Our findings provide the first empirical evidence that dredging fundamentally alters the ecological significance of three-dimensional terrain features in coastal seascapes. We show that variation in the relief, complexity, composition and morphology of terrain features shaped the composition of fish assemblages in both natural and dredged seascapes. Intensive dredging operations, however, directly altered these bathymetric properties of the seafloor and this changed how fish assemblages respond to variation in the relief, complexity and morphology of benthic habitats. Fish diversity and harvested fish abundance switched from being correlated with lower terrain roughness and steeper slopes in natural estuaries to being linked to higher roughness and gentler slopes in dredged estuaries.

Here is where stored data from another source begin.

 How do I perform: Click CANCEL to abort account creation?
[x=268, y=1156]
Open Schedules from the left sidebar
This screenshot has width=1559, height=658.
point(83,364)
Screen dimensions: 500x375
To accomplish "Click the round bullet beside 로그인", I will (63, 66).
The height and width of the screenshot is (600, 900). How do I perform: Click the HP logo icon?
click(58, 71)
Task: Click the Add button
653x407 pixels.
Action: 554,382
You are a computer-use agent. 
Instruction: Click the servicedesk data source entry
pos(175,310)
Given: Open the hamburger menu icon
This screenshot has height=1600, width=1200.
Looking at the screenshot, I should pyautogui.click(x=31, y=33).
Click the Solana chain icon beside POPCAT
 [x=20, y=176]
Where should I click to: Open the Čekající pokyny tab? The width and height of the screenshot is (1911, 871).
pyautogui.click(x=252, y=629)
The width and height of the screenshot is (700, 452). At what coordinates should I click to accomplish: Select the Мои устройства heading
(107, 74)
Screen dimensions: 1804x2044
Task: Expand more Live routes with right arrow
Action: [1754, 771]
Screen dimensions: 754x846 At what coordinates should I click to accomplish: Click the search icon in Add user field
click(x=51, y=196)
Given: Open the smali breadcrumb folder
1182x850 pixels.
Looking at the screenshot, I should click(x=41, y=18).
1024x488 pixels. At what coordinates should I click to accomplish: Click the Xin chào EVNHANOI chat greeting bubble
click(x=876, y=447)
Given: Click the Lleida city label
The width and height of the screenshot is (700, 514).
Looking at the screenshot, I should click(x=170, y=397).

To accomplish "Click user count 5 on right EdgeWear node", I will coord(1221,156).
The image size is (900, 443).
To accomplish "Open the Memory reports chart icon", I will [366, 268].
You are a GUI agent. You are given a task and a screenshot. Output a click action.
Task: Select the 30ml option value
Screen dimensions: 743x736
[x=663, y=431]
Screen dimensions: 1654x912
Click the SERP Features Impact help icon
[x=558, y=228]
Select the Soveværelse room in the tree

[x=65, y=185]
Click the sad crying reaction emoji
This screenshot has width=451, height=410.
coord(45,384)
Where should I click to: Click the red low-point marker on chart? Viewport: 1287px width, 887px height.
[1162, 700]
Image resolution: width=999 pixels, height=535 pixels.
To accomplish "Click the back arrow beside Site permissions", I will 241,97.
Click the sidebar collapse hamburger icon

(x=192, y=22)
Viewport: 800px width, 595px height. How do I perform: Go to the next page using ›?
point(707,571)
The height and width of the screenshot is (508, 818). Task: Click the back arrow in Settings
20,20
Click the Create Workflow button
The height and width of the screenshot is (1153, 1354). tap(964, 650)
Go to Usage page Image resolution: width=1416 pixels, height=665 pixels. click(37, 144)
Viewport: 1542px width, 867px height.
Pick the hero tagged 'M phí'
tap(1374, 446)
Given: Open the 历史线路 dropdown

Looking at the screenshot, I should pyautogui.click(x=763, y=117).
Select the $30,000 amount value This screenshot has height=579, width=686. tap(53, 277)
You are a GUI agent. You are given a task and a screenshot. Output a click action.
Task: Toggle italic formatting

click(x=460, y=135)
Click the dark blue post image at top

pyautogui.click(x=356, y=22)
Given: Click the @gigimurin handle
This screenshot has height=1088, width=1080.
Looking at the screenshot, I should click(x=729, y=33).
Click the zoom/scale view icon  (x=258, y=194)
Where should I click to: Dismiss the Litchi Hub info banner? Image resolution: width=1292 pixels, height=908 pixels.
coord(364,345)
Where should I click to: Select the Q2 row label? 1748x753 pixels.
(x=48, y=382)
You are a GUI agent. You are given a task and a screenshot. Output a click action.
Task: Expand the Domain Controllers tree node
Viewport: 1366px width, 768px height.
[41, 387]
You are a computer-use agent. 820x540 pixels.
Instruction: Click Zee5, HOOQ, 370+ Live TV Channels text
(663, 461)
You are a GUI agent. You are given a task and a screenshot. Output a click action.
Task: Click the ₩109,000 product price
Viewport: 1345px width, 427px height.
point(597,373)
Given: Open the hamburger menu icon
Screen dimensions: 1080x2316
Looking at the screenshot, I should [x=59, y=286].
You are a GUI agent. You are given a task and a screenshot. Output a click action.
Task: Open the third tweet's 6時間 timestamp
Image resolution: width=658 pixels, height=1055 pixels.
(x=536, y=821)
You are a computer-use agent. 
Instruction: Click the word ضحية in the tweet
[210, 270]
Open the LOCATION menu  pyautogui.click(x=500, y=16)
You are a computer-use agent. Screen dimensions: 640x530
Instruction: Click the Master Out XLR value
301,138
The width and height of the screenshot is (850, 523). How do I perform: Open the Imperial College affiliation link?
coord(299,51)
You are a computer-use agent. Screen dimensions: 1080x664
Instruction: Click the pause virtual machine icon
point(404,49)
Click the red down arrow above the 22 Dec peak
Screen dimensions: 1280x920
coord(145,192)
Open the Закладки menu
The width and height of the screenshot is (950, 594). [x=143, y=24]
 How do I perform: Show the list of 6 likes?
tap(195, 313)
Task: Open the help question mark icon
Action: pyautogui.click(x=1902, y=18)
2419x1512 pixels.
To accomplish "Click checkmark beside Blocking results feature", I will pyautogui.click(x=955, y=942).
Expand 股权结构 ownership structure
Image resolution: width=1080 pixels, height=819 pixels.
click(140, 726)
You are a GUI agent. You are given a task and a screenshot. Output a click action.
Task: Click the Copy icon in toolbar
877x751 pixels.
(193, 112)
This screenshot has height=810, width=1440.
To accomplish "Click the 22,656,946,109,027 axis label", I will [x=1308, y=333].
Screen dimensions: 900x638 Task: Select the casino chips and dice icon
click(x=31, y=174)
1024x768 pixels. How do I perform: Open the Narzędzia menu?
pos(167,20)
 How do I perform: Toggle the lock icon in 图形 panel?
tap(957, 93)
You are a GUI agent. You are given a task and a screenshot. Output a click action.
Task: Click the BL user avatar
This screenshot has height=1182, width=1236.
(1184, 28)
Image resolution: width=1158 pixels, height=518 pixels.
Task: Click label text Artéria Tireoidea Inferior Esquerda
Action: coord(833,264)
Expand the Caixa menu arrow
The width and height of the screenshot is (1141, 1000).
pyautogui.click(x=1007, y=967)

These contrasting relationships with terrain variation were completely opposite in natural and dredged estuaries, and suggest that the effects of landscape modification, and landform simplification from repeated dredging, might be pervasive in modified seascapes and likely extend well beyond the footprint of dredging operations. These results have important implications for urban planning and coastal management in a diversity of shallow coastal seascapes because they highlight the ecological significance of terrain variation for fish assemblages and demonstrate how the extraction and reprofiling of sediments can reshape how species utilise habitats within modified landscapes. Our results also suggest that urban planners and coastal managers should utilise bathymetric maps to describe the ecological consequences of dredging, and other human disturbances, that modify the three-dimensional properties of modified seascapes. The key challenge now is for researchers to identify the ecological and functional consequences of variation in the spatial characteristics (e.g. size, position, terrain modification) of dredged channels, and whether the effects of dredging and terrain differ between species size-classes and life-stages, and among nursery ecosystems. The ecological impacts of changes in seafloor terrain are, however, rarely considered in coastal management, and we suggest that their inclusion might result in a diversity of benefits ranging from improved species conservation outcomes to enhanced responses to ecosystem restoration, but highly modified seascapes might require different management actions to their natural counterparts.